What needs to be done
Every line of the data that includes "option" should be copied out.

Data for review
-- -- --
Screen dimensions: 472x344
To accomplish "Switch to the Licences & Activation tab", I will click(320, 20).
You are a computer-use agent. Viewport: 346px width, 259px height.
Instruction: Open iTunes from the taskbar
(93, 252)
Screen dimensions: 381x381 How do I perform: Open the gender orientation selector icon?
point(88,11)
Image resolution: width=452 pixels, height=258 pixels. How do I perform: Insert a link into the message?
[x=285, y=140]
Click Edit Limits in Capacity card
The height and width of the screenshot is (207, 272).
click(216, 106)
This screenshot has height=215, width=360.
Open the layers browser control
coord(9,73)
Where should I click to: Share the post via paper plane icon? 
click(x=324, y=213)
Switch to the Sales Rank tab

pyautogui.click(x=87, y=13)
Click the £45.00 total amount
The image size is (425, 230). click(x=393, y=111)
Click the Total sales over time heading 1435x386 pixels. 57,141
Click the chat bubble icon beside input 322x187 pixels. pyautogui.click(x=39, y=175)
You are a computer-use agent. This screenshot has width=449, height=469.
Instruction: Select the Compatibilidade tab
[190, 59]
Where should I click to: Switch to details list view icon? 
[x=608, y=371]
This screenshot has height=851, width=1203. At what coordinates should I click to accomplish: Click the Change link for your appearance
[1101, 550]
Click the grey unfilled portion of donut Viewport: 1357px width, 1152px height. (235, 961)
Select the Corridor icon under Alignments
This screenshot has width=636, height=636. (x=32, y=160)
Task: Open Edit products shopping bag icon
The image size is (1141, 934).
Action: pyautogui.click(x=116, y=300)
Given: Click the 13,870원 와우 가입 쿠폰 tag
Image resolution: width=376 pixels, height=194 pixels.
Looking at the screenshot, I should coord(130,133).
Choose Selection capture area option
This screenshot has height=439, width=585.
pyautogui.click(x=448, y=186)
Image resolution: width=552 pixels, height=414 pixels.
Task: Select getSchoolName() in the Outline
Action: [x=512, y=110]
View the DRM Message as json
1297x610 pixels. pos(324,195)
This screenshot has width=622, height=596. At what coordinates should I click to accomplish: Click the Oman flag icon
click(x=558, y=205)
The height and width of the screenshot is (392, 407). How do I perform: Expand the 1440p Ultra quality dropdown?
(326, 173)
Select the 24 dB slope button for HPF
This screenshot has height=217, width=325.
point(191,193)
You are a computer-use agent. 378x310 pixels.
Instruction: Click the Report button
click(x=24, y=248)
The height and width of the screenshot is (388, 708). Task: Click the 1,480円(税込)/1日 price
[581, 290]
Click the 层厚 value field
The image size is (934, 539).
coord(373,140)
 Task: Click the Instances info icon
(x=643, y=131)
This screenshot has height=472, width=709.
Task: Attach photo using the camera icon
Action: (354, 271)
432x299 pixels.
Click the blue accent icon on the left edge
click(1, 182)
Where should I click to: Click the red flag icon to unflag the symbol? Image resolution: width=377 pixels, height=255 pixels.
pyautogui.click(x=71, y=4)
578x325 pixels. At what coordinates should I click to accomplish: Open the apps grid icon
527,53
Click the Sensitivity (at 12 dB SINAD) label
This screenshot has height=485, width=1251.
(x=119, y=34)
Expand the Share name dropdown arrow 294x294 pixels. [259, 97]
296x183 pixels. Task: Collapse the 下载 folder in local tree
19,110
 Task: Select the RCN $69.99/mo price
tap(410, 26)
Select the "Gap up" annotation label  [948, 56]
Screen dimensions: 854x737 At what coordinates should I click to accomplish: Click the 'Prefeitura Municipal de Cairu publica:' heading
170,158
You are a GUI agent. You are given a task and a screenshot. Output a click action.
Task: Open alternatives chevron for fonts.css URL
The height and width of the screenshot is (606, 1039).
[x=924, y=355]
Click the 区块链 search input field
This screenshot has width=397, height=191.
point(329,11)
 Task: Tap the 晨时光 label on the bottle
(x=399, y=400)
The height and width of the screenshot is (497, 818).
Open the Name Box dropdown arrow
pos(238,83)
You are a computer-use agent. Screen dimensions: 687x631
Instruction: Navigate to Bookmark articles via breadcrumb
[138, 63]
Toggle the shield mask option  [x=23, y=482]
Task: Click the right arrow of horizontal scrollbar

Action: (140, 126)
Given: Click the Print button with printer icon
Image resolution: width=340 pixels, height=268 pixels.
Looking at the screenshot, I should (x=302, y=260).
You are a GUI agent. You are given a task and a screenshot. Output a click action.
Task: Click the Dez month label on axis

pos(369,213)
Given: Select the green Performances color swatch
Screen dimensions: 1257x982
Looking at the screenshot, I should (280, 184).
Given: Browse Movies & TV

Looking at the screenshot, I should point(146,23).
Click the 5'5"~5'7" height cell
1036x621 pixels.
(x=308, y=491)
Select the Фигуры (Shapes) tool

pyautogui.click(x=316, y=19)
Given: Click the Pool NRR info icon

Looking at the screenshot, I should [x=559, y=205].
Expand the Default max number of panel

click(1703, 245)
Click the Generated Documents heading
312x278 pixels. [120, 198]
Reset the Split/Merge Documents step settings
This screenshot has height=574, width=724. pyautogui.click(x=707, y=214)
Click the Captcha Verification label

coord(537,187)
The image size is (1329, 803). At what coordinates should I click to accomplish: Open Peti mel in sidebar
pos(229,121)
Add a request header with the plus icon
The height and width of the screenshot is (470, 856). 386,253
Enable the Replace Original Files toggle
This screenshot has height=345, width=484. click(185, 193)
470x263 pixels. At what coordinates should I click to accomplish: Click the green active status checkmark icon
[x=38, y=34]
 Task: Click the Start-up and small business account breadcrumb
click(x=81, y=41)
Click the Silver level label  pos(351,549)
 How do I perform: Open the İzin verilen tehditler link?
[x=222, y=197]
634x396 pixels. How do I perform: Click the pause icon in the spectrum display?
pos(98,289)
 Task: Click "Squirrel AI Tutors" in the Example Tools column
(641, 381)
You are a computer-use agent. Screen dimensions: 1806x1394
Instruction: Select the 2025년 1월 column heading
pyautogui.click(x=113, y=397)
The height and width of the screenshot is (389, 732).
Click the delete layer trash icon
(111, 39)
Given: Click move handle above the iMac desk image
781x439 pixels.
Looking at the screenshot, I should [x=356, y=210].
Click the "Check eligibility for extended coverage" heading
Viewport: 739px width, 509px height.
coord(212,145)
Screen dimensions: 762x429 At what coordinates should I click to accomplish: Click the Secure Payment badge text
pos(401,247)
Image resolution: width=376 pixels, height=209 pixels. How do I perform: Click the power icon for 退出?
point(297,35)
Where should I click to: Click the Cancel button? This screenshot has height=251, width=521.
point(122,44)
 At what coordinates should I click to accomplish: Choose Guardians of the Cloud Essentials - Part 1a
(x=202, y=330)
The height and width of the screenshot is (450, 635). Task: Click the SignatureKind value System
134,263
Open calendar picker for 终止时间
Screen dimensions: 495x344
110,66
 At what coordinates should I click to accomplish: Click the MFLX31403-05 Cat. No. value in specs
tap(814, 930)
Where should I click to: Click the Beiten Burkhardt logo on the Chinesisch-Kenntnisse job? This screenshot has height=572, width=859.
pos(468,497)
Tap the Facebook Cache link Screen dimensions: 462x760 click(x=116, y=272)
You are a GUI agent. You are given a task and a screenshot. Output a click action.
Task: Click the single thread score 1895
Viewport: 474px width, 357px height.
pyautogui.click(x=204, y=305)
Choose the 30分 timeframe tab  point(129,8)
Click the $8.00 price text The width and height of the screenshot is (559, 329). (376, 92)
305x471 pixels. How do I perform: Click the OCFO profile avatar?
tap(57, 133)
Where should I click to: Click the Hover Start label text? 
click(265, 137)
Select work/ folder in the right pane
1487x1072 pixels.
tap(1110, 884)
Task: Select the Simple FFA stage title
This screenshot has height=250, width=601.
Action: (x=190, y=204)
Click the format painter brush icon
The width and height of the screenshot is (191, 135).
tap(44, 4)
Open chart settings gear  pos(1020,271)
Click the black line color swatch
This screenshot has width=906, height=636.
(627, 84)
-- -- --
Task output
Choose Selection capture area option
Toggle the shield mask option  [x=23, y=482]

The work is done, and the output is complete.